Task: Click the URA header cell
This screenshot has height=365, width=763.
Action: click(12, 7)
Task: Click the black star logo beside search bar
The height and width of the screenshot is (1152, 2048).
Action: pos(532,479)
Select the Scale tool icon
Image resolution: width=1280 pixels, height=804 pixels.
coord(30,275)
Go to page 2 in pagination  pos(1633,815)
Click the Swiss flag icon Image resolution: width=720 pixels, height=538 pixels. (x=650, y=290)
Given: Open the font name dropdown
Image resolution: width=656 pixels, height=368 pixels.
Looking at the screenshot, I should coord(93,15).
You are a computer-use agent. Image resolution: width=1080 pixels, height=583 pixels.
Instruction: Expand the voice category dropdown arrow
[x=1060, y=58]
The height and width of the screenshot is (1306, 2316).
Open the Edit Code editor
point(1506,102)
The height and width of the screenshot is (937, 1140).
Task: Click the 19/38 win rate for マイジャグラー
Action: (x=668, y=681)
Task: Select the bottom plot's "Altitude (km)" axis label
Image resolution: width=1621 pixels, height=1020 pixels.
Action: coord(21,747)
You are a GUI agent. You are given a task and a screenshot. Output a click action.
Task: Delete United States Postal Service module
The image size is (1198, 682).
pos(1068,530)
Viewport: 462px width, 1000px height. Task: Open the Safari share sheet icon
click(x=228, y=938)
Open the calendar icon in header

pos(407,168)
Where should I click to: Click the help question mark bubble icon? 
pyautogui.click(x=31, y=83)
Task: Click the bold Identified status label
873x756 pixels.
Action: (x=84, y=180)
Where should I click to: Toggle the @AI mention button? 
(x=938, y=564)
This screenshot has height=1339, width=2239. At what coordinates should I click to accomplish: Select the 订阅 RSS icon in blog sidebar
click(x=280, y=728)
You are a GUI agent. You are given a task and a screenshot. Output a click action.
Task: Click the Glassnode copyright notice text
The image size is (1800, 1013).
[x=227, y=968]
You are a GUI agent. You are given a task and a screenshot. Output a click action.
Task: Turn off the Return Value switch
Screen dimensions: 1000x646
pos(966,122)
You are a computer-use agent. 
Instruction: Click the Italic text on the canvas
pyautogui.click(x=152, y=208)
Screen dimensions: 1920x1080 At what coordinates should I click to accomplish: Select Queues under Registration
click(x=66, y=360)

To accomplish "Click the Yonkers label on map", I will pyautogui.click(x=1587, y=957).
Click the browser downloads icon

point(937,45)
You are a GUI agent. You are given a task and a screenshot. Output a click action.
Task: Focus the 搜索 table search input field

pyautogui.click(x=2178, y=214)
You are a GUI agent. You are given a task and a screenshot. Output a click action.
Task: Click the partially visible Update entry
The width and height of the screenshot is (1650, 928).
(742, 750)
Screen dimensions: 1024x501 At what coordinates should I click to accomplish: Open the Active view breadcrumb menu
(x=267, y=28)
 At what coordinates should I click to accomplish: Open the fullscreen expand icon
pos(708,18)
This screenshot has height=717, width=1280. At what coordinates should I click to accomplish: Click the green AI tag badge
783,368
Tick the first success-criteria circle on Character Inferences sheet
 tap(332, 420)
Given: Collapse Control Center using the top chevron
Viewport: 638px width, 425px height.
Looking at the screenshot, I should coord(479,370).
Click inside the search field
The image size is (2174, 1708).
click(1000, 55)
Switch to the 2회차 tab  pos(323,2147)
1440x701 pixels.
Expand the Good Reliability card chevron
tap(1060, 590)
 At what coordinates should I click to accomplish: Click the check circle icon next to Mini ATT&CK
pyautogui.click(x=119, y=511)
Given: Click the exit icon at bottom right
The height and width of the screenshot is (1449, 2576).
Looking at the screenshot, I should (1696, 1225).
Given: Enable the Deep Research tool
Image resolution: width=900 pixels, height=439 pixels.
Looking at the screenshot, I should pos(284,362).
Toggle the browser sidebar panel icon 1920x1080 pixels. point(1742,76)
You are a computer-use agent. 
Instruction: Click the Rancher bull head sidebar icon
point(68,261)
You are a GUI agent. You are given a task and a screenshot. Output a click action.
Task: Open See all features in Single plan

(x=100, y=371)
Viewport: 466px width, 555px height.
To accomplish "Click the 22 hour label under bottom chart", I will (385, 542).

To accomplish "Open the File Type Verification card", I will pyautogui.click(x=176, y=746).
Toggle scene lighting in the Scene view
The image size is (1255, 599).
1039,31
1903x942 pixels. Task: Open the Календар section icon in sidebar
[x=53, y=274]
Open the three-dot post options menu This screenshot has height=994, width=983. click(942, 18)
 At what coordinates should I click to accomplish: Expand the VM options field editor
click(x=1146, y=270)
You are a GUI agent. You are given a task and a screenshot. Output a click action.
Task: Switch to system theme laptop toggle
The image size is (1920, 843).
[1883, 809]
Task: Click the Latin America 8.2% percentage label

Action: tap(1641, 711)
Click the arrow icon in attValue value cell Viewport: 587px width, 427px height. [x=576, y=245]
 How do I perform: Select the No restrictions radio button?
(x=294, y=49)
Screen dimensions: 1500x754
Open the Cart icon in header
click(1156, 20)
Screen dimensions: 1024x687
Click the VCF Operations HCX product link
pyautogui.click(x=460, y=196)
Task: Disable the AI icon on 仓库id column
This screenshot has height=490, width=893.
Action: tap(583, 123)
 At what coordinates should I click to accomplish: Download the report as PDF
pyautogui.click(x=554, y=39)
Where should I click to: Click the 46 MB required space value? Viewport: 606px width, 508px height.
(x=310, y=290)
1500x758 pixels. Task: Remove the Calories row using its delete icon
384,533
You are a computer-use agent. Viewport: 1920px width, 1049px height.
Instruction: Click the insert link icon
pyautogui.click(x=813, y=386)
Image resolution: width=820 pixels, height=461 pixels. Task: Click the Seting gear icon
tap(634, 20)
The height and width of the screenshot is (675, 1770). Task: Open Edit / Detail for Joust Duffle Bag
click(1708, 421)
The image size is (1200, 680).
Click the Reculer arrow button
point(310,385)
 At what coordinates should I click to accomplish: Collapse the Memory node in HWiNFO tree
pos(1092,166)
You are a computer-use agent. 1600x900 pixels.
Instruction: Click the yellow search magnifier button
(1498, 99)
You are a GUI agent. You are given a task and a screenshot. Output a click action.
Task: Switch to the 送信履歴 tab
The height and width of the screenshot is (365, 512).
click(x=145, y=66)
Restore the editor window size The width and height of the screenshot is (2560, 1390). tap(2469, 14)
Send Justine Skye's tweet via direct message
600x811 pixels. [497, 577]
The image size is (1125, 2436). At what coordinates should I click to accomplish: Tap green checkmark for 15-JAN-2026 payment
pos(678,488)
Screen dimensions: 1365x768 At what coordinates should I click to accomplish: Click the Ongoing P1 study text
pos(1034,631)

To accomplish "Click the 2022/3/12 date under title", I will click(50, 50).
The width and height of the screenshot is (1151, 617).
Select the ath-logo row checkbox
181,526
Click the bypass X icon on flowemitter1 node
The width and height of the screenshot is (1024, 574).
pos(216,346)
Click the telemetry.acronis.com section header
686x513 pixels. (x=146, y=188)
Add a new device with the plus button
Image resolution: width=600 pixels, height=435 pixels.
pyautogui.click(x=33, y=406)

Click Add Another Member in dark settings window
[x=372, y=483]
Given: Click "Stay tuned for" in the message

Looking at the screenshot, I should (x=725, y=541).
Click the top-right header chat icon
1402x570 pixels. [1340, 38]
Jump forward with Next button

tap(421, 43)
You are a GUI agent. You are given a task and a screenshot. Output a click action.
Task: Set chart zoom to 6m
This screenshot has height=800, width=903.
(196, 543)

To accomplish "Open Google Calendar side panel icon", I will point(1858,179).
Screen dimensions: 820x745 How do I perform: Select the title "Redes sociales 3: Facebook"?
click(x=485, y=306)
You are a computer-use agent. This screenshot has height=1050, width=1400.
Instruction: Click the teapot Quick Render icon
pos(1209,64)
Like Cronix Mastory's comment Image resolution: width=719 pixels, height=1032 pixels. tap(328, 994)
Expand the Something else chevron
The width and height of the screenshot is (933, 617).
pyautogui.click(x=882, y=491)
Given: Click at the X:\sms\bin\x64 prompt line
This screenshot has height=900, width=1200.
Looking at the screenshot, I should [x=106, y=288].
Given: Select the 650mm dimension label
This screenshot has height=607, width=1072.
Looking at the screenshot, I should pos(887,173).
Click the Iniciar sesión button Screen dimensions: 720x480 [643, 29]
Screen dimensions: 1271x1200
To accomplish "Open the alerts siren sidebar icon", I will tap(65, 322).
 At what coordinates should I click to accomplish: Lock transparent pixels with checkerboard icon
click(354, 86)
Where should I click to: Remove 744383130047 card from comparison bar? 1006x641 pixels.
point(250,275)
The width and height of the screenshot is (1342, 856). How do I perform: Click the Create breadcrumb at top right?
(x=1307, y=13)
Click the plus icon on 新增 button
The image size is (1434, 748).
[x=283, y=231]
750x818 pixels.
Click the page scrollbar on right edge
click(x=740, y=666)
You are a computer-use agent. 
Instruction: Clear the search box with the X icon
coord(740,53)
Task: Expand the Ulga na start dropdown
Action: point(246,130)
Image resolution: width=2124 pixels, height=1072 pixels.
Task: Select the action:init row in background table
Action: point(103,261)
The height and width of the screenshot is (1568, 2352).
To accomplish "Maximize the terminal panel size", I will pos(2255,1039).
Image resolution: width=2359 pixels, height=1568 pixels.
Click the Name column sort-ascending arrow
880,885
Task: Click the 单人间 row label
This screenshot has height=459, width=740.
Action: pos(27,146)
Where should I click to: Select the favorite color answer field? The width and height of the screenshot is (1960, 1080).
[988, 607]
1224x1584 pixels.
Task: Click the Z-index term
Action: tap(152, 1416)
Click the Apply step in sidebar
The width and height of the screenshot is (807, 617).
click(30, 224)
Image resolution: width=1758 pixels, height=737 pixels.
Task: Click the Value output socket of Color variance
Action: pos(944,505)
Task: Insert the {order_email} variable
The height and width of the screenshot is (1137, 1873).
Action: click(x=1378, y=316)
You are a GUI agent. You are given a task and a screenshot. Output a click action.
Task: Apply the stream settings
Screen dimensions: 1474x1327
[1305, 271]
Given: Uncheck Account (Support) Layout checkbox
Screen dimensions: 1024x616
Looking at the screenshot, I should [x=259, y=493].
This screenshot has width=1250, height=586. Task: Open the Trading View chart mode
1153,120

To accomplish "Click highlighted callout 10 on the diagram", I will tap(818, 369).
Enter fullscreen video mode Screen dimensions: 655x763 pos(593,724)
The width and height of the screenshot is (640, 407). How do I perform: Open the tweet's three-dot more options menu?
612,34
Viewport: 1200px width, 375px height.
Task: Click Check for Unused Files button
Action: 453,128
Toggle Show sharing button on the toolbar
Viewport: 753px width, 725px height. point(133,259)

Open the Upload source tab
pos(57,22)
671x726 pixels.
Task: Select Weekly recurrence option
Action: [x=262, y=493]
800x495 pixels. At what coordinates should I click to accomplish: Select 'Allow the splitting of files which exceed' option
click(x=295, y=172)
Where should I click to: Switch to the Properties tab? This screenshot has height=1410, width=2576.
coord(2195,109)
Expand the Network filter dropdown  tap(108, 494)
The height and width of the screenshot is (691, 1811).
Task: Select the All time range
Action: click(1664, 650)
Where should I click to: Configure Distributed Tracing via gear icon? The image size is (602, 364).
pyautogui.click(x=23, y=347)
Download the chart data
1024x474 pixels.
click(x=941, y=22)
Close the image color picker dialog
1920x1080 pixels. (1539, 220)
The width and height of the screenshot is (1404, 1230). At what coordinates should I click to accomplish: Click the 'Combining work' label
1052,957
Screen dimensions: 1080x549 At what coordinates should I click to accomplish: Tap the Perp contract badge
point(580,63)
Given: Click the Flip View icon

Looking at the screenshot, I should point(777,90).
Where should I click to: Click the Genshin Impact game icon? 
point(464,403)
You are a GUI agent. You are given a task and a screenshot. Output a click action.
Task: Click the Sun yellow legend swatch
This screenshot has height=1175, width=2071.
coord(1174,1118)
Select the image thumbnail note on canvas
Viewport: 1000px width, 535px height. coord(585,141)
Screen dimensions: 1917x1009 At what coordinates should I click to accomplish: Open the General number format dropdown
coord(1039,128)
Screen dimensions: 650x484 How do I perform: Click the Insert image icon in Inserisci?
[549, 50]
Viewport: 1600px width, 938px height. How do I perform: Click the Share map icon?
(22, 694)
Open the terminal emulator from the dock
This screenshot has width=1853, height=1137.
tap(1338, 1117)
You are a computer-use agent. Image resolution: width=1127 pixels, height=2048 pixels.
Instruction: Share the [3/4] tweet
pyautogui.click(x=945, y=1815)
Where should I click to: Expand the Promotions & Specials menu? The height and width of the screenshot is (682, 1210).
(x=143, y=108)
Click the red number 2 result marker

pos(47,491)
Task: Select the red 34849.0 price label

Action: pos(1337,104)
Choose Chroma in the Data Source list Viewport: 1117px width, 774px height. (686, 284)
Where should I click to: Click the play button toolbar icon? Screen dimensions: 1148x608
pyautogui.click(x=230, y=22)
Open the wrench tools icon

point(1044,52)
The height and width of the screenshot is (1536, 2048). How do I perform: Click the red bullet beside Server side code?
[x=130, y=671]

AIM.
Render the lines as a JSON array of strings, one string per line with blank lines omitted, starting at the line that contains "Where should I click to: Expand" and ending at the final line of the items.

TASK SOLUTION.
[
  "Where should I click to: Expand the Promotions & Specials menu? The height and width of the screenshot is (682, 1210).",
  "(x=143, y=108)",
  "Click the red number 2 result marker",
  "pos(47,491)",
  "Task: Select the red 34849.0 price label",
  "Action: pos(1337,104)",
  "Choose Chroma in the Data Source list Viewport: 1117px width, 774px height. (686, 284)",
  "Where should I click to: Click the play button toolbar icon? Screen dimensions: 1148x608",
  "pyautogui.click(x=230, y=22)",
  "Open the wrench tools icon",
  "point(1044,52)",
  "The height and width of the screenshot is (1536, 2048). How do I perform: Click the red bullet beside Server side code?",
  "[x=130, y=671]"
]